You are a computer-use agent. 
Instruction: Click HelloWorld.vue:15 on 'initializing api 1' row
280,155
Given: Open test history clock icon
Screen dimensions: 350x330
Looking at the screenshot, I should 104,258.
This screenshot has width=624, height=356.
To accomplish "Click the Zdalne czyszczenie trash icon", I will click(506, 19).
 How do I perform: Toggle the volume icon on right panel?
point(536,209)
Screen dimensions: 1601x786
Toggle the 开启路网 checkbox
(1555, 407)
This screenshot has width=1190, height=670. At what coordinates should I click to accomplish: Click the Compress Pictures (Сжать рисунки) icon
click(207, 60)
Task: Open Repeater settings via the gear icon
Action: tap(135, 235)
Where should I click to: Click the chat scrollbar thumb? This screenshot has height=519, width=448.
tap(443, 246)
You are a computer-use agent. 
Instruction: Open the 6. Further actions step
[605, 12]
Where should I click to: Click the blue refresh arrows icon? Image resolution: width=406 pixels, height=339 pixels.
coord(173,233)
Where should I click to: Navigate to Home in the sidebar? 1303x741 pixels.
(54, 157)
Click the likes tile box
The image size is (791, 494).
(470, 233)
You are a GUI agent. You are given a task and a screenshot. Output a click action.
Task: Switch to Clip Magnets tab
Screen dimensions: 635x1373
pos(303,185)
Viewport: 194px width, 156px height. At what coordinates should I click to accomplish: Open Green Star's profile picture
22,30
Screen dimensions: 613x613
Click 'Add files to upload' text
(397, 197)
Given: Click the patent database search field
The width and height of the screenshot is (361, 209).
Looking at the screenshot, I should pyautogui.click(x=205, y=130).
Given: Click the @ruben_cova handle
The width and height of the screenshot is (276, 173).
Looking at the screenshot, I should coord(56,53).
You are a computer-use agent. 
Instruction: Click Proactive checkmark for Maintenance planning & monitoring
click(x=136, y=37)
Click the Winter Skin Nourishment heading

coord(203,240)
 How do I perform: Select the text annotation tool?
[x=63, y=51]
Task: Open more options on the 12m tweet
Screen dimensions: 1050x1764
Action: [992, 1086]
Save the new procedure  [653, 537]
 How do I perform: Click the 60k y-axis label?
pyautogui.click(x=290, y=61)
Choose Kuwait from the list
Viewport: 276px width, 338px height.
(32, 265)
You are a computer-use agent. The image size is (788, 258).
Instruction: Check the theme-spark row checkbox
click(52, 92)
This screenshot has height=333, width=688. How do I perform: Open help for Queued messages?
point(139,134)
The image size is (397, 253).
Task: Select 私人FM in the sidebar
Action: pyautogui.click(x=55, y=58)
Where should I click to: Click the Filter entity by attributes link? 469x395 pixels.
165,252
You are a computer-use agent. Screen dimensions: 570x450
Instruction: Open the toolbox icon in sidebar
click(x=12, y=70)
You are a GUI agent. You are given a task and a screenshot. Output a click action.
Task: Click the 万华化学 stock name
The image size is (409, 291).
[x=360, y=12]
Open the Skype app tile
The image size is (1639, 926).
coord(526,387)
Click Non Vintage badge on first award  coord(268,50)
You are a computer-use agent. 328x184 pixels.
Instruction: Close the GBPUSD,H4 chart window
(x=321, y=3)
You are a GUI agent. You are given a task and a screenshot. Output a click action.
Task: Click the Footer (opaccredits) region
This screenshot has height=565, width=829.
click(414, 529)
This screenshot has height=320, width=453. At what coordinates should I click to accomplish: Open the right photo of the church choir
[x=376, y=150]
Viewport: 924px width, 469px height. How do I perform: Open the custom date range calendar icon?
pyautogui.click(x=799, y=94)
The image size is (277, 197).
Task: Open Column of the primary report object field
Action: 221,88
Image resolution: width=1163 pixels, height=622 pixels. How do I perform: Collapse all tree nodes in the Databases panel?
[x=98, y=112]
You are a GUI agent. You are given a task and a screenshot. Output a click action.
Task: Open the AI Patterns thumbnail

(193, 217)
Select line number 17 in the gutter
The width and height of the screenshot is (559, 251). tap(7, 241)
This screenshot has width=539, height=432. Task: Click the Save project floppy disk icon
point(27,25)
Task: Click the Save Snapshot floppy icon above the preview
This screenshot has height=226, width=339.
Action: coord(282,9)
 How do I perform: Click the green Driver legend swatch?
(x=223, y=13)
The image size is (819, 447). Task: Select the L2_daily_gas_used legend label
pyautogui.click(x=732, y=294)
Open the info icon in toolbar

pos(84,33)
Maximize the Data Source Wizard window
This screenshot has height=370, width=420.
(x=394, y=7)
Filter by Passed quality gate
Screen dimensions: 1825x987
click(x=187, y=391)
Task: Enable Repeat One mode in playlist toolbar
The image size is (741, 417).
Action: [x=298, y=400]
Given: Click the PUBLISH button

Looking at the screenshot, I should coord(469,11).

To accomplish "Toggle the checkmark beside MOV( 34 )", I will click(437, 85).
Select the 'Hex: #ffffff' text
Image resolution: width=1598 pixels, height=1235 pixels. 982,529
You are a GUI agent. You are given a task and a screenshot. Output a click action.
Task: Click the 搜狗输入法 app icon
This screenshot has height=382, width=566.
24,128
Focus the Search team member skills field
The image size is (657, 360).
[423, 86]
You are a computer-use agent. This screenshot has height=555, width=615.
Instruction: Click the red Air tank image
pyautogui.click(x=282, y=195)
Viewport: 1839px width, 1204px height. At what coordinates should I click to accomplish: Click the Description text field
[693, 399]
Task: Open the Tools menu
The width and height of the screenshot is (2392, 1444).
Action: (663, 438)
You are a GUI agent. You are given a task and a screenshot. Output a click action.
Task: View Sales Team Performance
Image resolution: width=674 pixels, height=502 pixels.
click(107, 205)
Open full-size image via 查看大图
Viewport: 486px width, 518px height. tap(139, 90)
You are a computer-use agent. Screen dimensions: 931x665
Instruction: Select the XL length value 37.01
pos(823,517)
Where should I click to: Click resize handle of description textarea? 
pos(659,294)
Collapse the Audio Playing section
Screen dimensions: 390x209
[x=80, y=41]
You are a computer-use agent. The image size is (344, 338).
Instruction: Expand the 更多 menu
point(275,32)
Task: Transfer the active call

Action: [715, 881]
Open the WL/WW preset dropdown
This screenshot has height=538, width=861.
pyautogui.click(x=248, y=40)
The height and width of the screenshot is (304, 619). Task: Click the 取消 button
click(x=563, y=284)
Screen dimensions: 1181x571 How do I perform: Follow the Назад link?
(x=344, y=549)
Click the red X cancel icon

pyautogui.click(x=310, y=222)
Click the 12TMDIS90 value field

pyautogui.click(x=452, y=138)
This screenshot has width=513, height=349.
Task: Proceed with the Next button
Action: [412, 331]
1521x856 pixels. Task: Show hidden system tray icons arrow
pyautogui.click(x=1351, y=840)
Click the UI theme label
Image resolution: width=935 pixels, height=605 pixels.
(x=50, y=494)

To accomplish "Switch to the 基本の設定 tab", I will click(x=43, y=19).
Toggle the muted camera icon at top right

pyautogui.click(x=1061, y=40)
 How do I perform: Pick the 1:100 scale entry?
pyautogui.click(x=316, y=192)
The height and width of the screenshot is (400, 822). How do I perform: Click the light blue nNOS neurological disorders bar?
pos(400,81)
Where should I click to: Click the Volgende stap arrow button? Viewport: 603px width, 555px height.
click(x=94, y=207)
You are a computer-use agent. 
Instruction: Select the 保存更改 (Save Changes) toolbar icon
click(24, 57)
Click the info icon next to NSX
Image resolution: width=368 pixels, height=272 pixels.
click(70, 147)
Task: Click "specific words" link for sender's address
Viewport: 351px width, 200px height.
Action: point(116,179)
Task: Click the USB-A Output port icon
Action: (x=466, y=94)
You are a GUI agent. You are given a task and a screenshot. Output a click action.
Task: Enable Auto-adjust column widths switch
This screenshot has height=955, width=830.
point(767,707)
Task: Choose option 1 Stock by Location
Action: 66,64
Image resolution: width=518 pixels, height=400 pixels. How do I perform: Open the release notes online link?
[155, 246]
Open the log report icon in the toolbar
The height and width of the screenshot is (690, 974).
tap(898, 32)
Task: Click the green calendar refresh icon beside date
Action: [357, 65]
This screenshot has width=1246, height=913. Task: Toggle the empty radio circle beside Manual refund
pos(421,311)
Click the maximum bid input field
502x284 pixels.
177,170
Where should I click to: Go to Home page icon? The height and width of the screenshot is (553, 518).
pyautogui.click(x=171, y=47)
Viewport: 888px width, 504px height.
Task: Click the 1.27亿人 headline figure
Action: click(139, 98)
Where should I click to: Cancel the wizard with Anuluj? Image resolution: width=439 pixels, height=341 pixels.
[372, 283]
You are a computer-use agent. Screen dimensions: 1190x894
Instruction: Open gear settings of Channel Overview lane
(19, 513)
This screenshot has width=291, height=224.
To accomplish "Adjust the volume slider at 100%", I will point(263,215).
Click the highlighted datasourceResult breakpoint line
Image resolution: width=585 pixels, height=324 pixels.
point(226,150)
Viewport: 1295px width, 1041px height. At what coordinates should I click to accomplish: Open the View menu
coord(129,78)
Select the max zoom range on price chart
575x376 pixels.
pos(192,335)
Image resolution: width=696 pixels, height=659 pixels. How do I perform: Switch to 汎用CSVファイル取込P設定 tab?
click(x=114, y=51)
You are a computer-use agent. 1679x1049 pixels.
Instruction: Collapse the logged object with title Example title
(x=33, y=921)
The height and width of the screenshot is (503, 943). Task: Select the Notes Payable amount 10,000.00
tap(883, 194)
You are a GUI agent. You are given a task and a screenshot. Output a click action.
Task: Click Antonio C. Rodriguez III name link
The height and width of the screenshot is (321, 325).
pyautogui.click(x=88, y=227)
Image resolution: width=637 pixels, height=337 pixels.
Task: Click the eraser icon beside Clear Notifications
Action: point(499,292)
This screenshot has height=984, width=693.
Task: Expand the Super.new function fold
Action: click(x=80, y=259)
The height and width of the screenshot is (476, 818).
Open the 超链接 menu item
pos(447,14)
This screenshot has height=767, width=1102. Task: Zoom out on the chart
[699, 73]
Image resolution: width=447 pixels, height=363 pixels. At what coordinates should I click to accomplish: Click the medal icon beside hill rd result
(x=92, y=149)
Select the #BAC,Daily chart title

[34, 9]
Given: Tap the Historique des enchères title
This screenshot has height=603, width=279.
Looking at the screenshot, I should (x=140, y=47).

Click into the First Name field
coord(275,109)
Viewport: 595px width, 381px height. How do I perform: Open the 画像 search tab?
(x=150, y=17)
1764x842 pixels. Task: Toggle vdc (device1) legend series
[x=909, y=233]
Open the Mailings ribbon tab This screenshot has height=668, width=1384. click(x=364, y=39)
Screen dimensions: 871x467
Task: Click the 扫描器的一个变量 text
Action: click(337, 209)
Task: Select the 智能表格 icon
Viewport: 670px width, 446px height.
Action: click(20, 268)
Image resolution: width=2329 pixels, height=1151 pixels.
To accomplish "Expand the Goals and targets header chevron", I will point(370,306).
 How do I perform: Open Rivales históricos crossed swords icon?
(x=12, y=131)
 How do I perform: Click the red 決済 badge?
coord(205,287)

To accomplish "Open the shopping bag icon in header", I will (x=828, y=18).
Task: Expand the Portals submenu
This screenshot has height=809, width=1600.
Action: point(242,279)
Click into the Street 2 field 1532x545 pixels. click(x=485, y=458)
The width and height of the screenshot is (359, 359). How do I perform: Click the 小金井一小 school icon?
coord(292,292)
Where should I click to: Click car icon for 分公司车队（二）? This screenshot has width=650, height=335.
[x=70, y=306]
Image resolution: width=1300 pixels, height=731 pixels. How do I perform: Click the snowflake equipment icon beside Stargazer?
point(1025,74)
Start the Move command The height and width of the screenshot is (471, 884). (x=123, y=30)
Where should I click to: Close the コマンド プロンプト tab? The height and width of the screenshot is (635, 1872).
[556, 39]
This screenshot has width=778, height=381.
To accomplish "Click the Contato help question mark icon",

━━━

Aim. Please restate everything from the line that contains "Image resolution: width=2329" down to the line that contains "will (x=828, y=18)." with "shopping bag" replaced by "tote bag" and nothing else changed.

Finished answer.
Image resolution: width=2329 pixels, height=1151 pixels.
To accomplish "Expand the Goals and targets header chevron", I will point(370,306).
 How do I perform: Open Rivales históricos crossed swords icon?
(x=12, y=131)
 How do I perform: Click the red 決済 badge?
coord(205,287)

To accomplish "Open the tote bag icon in header", I will (x=828, y=18).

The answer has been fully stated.